What needs to be done. Search the entries for the word "will" and return every line where it is found.

Stored records:
====

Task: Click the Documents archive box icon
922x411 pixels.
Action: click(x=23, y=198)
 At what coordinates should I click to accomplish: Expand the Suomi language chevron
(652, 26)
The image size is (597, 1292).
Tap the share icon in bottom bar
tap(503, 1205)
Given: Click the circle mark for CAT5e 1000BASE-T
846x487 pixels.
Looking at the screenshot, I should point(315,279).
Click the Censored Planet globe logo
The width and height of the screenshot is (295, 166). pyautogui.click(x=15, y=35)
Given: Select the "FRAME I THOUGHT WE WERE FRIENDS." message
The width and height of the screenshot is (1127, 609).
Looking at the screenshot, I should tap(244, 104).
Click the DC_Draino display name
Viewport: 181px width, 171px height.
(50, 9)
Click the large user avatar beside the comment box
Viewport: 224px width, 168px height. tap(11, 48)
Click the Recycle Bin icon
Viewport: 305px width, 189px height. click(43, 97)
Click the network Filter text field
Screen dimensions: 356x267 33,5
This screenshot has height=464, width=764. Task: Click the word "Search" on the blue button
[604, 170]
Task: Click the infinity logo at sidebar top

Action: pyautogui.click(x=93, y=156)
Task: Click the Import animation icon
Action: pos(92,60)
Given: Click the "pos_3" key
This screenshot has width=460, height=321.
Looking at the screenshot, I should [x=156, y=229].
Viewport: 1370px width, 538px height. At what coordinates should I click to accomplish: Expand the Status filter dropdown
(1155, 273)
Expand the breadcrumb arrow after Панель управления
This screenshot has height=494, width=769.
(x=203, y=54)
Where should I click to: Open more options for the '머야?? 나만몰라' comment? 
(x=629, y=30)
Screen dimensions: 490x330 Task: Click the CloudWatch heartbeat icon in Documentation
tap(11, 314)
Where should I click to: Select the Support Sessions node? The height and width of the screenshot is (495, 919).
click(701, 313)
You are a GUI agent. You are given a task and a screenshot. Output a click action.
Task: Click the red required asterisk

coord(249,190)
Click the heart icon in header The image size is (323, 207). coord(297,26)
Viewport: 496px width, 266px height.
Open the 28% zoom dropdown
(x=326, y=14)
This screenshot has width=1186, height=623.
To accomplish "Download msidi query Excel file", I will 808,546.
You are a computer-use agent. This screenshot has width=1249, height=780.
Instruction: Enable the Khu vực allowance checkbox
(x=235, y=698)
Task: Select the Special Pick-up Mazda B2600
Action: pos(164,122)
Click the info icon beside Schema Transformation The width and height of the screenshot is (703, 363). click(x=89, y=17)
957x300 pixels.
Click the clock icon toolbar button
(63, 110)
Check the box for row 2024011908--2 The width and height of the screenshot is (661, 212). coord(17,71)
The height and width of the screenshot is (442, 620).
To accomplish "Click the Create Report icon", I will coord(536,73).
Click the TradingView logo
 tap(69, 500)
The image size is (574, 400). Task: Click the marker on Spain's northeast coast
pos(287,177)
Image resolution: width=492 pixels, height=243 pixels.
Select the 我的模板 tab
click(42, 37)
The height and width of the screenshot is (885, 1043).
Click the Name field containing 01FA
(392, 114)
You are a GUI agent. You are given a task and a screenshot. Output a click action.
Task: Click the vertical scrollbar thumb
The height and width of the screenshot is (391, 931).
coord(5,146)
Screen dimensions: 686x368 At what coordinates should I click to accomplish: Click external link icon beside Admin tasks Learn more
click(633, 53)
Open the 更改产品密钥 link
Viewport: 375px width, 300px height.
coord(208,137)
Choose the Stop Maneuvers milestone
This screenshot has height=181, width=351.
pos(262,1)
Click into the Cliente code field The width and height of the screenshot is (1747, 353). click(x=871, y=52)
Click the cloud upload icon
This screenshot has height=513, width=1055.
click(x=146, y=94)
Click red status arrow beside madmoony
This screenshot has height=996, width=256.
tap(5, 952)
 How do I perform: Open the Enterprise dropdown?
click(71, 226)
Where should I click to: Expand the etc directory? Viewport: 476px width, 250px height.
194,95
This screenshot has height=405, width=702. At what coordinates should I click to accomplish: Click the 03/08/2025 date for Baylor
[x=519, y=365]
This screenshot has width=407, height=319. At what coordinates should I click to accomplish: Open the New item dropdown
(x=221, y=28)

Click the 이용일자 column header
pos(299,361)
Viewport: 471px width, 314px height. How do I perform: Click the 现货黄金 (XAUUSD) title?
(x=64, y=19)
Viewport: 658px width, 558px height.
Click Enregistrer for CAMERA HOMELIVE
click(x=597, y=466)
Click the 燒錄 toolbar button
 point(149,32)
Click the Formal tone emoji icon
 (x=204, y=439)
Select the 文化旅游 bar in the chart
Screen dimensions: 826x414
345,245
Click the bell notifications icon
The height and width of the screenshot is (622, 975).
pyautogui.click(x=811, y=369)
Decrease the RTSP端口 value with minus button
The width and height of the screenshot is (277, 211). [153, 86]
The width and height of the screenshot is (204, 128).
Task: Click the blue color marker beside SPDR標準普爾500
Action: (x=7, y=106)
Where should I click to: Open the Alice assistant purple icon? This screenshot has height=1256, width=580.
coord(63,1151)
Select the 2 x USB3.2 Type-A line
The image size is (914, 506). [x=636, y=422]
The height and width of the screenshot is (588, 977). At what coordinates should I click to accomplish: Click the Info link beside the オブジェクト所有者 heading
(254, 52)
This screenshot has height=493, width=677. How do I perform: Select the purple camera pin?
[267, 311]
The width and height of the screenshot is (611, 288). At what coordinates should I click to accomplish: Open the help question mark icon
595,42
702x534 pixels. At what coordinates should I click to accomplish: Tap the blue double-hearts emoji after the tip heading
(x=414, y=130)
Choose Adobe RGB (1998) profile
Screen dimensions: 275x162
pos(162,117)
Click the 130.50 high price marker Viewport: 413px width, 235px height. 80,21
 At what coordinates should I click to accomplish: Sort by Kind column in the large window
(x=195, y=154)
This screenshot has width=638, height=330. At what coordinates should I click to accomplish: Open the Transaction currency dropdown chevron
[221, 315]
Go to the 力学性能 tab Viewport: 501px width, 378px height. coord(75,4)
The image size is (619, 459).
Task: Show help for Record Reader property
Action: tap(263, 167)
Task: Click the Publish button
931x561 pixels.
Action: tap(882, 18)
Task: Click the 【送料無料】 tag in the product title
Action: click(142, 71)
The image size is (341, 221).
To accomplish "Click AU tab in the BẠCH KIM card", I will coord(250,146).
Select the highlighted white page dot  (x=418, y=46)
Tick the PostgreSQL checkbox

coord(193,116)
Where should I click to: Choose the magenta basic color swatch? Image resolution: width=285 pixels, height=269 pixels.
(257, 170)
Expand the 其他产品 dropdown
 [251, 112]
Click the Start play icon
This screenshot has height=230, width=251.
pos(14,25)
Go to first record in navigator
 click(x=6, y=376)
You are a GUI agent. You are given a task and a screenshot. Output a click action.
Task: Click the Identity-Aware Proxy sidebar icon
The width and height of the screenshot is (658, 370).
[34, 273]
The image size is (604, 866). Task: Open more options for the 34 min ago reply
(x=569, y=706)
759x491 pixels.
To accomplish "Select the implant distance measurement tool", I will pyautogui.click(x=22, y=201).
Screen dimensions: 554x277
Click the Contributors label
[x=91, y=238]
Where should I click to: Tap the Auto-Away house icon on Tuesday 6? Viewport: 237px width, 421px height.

====

Result for this task.
To accomplish "Download msidi query Excel file", I will 808,546.
To accomplish "Click the Create Report icon", I will coord(536,73).
To accomplish "Click AU tab in the BẠCH KIM card", I will coord(250,146).
To accomplish "Select the implant distance measurement tool", I will pyautogui.click(x=22, y=201).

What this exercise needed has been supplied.